Brazil's embattled flagship passenger airline, Varig, has been in a constant struggle to ward off total collapse as it canceled flights, saw many pilots leave for other carriers and fought creditor attempts to seize much of its fleet. But it appears to have a reprieve.
A Brazilian bankruptcy judge cleared the way for an employees group known as TGV to buy Varig for $449 million. He gave the group a short deadline to make its initial payment.
Varig has fallen hard in recent years. In 2004 it had been just behind Air Canada to rank 34th among the world's largest cargo airlines, its 1.231 million freight tonne kilometers ahead of U.S. passenger airline Continental Airlines and cargo carrier ABX Air.
But with a high debt load it went into bankruptcy in 2005, and while it remained the country's leading international airline its domestic market share slipped rapidly and this year it was scrambling for enough cash to keep flying at all.

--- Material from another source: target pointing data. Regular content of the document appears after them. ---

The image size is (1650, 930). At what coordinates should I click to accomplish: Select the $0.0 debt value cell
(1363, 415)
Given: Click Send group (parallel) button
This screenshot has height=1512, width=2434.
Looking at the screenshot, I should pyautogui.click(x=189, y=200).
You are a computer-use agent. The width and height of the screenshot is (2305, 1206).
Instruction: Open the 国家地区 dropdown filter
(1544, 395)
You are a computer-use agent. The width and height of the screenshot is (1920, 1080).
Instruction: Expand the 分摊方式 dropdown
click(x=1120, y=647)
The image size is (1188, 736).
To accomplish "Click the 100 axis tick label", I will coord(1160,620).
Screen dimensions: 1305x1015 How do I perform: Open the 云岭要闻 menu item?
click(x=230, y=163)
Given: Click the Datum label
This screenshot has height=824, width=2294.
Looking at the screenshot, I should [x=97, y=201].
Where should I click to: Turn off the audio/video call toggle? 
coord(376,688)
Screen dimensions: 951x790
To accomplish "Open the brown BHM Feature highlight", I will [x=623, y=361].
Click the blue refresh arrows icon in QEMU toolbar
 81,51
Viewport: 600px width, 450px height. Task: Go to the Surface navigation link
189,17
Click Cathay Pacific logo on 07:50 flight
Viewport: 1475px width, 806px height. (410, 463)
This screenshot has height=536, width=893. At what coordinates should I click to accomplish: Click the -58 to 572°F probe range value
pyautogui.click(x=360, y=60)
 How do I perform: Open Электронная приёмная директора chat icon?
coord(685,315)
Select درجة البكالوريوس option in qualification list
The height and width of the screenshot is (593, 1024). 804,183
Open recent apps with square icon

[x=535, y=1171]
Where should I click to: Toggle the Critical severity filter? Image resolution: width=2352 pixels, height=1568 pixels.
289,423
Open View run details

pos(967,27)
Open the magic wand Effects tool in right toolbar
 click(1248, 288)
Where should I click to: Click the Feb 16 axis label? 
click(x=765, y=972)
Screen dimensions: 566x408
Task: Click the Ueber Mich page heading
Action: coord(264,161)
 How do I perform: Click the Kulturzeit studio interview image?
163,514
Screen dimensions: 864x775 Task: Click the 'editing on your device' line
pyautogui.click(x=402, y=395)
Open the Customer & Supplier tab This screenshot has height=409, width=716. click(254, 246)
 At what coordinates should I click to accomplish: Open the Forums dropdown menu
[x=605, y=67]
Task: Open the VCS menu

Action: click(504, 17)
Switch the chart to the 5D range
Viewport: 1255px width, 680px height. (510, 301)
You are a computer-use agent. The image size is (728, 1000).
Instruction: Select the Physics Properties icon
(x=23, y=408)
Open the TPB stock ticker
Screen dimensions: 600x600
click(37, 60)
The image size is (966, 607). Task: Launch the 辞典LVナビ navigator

By this week some wondered if it could operate long enough to bring its star soccer team and thousands of Brazilian fans back from the World Cup games in Germany, or might just leave them stranded. Reports said the government began making alternative plans to retrieve the passengers, in case Varig shut down.
Meanwhile, even with the sale decision and pending cash payment, Varig still faced the possible loss of dozens of its 46 operating planes, including some widebody MD11 passenger jets that are much in demand by cargo carriers wanting conversion freighters of that cost-effective model.
A bankruptcy judge in New York ordered Varig to return nine aircraft to International Lease Finance Corp., but blocked the seizure of 25 others. He planned to rule June 21 on whether Varig had to return 25 more to their U.S. owners, including Boeing Capital, or whether he might extend his order blocking that action.